Favorite authors, fiction: Neal Stephenson, Octavia Butler, Aldous Huxley
Favorite comic strips/ comic books/ graphic novels? Sandman
What are you listening to these days? A lot of South American music by women – Ana Tijoux, Bomba Estereo, Mala Rodriguez, Las Camionas. Also, there is this amazing CD called ‘A Guide to the Birdsong of South America’ that I just keep playing on repeat….
What was the last show (music) you attended?
I went to a STARWOOD concert last night. Those robots from the future are such amazing performers!
What was the last exhibit you attended?
The latest exhibition that had a deep impact on my practice was Tom Sachs’s Space Program: Europa at the Yerba Buena Center for the Arts in San Francisco.

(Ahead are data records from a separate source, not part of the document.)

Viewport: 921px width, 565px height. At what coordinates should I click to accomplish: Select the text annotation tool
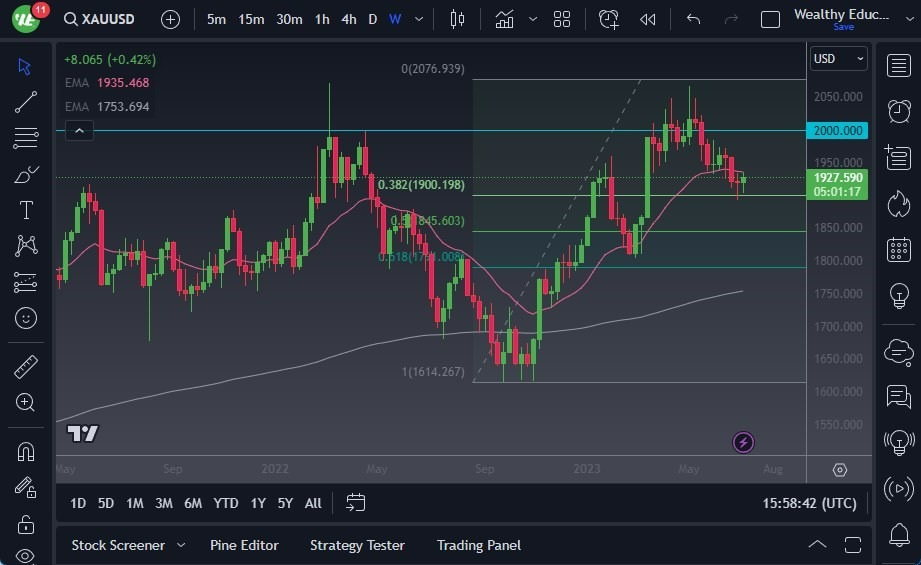pyautogui.click(x=26, y=210)
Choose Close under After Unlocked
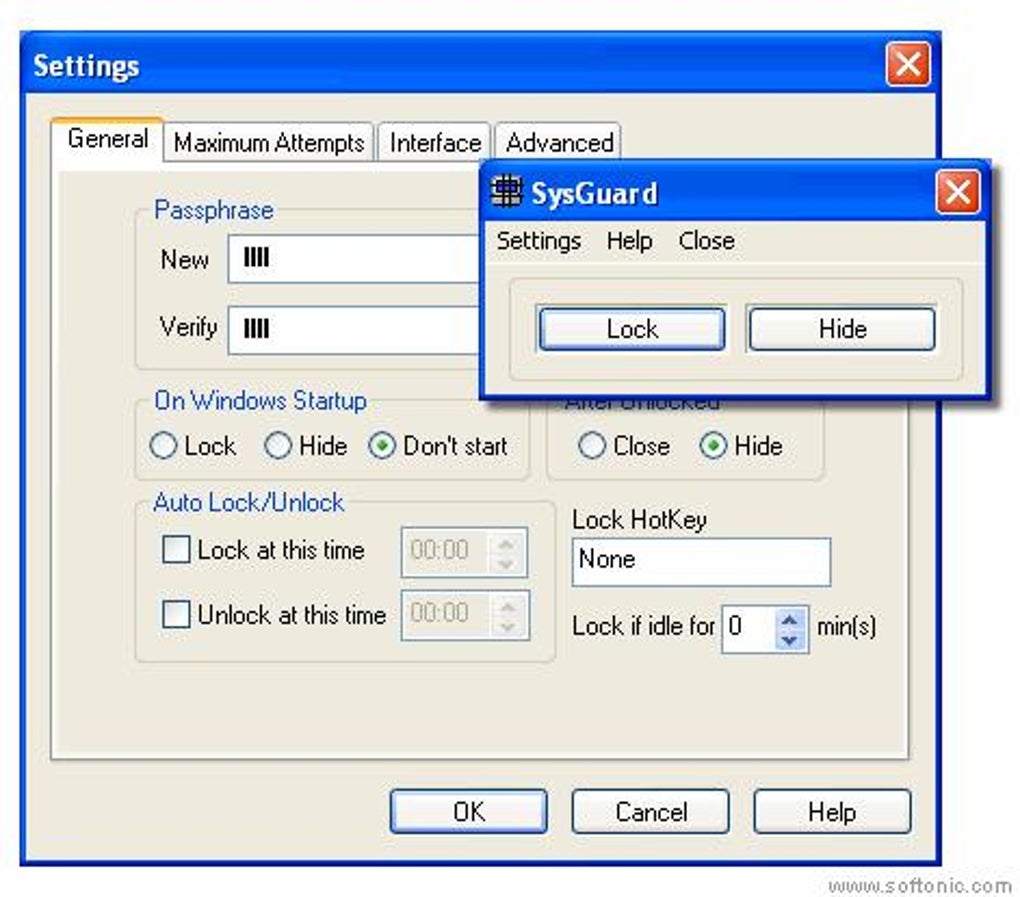Screen dimensions: 1020x897 coord(591,447)
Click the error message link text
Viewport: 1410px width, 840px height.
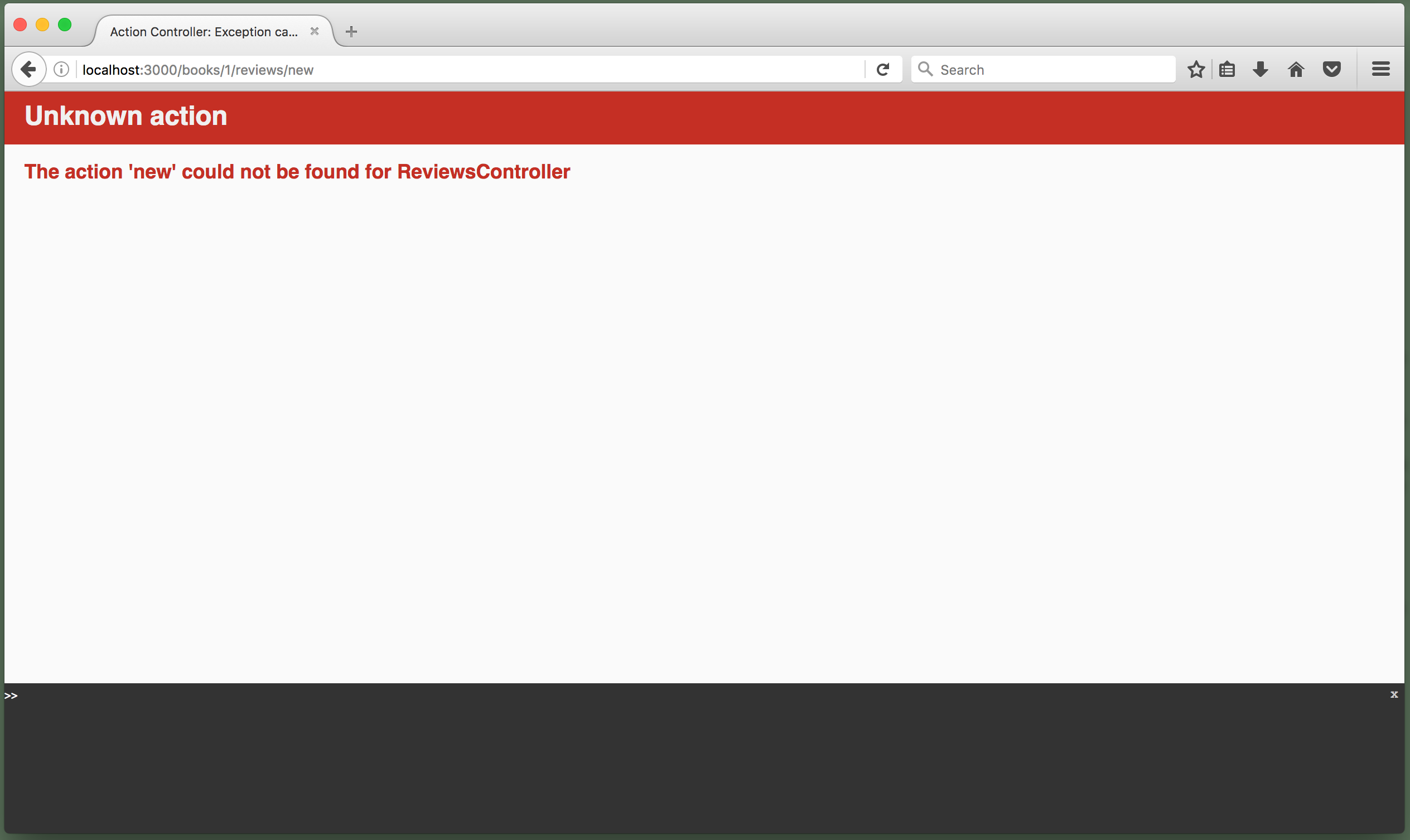[x=297, y=171]
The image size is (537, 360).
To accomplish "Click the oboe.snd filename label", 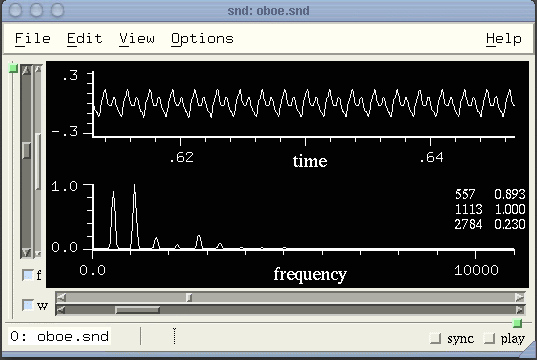I will pyautogui.click(x=59, y=336).
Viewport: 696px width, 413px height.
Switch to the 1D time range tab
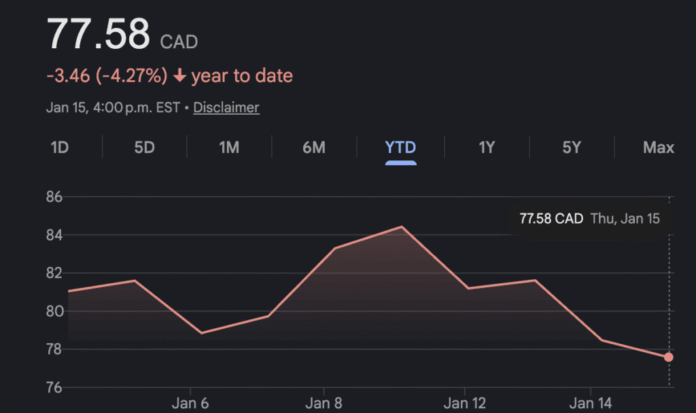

Later this afternoon, I am headed to the Recycled Artists in Residence for The Quiet Circus: River Charette 2.
What was the first piece of artwork you bought/ do you buy a lot of artwork?
I do have a growing collection of contemporary artwork.
Currently I am paying off a piece by Carolyn Garay and just commissioned a secret gift for my significant other.
Is any of your work political?
This question has been coming up a lot recently, and for good reason.
Although I have never viewed my work as political, because I prefer to let each viewer interpret my images in their own way, much of the subject matter I deal with is now implicated in politics. For example, I make drawings and paintings based on scientific images, using data from the Hubble Space telescope, or Fermi Lab’s bubble chamber readouts. Science is viewed with suspicion and even antipathy by this administration, so my work could also be seen as being in opposition. My world maps and fleshplanets deal with the idea of the global human family, which is out of fashion in much of the country at this time.
So while my belief is that the arts and sciences are fields that should remain above politics, being an unbiased artist or scientist is a political stance in itself during these troubled times.